1 9 4 8 – 1 9 5 8 (USA)
Originally a CBS radio dramatic anthology series, Studio One (aka Westinghouse Studio One) debuted as a live television broadcast from New York on CBS on 17 November 1948.
From the moment it debuted, the show was awarded the status of an instant classic.
In the early years of Studio One, three performers were seen far more often than any others – Charlton Heston, Mary Sinclair, and Maria Riva – each with lead roles in at least a dozen plays. Heston starred in adaptations of Of Human Bondage, Jane Eyre with Sinclair, The Taming of the Shrew with Phyllis Kirk, and Wuthering Heights, again with Sinclair, and many lesser-known plays.

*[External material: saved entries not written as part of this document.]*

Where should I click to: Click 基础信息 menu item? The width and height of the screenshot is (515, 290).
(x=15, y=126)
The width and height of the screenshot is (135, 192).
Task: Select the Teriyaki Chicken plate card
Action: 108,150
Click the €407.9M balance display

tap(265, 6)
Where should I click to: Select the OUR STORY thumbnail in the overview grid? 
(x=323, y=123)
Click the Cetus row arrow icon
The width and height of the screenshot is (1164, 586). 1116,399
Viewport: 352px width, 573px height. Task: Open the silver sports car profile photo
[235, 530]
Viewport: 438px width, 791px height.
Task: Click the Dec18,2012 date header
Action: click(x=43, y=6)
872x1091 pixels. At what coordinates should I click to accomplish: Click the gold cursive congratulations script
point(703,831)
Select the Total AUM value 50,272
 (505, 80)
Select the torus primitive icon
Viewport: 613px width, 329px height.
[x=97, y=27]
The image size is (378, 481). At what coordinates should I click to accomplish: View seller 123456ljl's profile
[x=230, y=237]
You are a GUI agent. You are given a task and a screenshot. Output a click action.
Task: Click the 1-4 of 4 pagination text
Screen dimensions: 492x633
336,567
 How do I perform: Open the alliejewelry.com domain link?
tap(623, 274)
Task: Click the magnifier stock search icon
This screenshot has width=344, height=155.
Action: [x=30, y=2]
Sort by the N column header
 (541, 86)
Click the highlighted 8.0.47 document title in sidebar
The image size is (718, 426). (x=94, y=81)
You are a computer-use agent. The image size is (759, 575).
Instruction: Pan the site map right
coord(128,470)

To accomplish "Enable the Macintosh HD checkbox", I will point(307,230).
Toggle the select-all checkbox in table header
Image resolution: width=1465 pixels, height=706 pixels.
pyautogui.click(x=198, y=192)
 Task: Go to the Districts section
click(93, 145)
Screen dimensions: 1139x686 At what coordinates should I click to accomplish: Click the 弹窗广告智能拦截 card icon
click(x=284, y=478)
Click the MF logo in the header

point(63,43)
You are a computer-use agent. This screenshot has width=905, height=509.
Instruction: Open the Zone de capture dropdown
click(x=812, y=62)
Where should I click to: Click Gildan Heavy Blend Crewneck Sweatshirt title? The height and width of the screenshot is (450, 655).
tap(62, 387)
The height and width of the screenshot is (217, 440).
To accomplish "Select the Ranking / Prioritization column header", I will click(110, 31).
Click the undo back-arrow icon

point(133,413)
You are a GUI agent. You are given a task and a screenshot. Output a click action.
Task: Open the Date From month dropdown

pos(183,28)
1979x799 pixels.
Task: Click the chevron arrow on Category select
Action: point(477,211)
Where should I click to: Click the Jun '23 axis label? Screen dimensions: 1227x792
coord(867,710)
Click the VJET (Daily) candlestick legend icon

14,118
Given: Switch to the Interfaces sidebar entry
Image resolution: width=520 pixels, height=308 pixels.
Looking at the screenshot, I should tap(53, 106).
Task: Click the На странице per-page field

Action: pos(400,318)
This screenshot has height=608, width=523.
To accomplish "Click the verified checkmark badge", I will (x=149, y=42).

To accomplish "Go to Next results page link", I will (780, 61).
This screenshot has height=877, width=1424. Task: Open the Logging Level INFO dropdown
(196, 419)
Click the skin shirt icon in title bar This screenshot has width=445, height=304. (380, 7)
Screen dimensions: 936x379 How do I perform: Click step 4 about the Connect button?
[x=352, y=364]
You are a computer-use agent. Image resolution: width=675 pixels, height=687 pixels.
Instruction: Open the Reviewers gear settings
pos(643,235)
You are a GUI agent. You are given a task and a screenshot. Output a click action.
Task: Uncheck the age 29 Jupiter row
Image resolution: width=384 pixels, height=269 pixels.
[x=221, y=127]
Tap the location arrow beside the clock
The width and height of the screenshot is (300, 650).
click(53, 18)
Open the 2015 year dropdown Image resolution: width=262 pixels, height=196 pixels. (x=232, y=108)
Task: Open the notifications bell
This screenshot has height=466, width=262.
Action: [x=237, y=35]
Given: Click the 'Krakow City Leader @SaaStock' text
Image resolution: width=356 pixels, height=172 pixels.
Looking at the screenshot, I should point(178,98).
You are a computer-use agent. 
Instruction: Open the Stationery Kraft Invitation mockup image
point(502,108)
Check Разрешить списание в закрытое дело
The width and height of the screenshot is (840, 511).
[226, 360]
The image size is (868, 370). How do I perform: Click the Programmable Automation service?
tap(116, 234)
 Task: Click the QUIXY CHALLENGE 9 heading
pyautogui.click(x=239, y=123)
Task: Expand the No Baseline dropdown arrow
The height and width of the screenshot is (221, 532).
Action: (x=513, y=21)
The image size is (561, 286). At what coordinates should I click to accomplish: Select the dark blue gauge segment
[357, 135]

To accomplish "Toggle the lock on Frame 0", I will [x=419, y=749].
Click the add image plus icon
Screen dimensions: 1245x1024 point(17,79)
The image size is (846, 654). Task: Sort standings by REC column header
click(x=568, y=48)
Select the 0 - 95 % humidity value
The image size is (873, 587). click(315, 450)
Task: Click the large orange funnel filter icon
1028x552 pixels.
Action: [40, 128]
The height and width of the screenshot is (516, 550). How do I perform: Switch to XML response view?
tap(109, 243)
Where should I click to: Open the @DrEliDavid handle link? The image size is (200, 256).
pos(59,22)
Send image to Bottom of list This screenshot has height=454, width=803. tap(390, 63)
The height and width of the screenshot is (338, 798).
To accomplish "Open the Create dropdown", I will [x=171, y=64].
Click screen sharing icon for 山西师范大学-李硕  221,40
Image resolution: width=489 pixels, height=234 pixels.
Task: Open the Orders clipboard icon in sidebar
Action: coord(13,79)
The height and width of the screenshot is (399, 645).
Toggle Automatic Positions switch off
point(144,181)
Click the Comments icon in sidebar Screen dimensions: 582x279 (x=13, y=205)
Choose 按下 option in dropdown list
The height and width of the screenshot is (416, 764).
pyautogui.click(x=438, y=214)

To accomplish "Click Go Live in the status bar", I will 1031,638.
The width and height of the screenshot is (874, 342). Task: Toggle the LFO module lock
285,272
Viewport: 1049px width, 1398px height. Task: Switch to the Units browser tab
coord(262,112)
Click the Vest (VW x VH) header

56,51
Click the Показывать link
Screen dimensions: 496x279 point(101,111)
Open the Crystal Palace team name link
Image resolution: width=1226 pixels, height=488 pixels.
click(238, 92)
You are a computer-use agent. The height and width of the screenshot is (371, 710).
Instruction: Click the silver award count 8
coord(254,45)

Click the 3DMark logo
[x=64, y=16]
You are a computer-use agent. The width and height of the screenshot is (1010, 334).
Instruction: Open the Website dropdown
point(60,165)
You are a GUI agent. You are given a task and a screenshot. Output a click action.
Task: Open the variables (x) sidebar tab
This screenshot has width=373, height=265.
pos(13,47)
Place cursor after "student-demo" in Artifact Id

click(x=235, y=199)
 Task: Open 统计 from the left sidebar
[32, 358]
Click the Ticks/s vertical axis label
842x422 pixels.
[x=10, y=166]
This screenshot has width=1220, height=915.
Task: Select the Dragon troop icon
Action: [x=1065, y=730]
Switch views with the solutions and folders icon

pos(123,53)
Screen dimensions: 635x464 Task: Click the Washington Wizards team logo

Many of the better plays were repeated. The premiere presentation, The Storm, was redone in 1949 with Marsha Hunt in the lead role; Jane Eyre was done again in 1952; Flowers from a Stranger starred Yul Brynner in both 1949 and 1950 and Julius Caesar was done three times.
By 1957, the series was produced in Hollywood (on film) and its title was changed to Studio One in Hollywood.
Studio One broadcast nearly five hundred shows over ten seasons – ending on 29 September 1958 – and producer Felix Jackson’s years on the show – which yielded Twelve Angry Men and 1984 – are seen as the high-water mark.
Many young directors, such as Frank Schaffner, George Roy Hill, Sidney Lumet, and Paul Nickell got their baptism under fire with this hectic live series. Authors like Rod Serling, Gore Vidal, Paul Monash, and Reginald Rose contributed teleplays for Studio One.
When the show went off the air after almost a full decade, sponsor Westinghouse Electric kept the time period with a series of filmed dramas under the title Westinghouse Desilu Playhouse.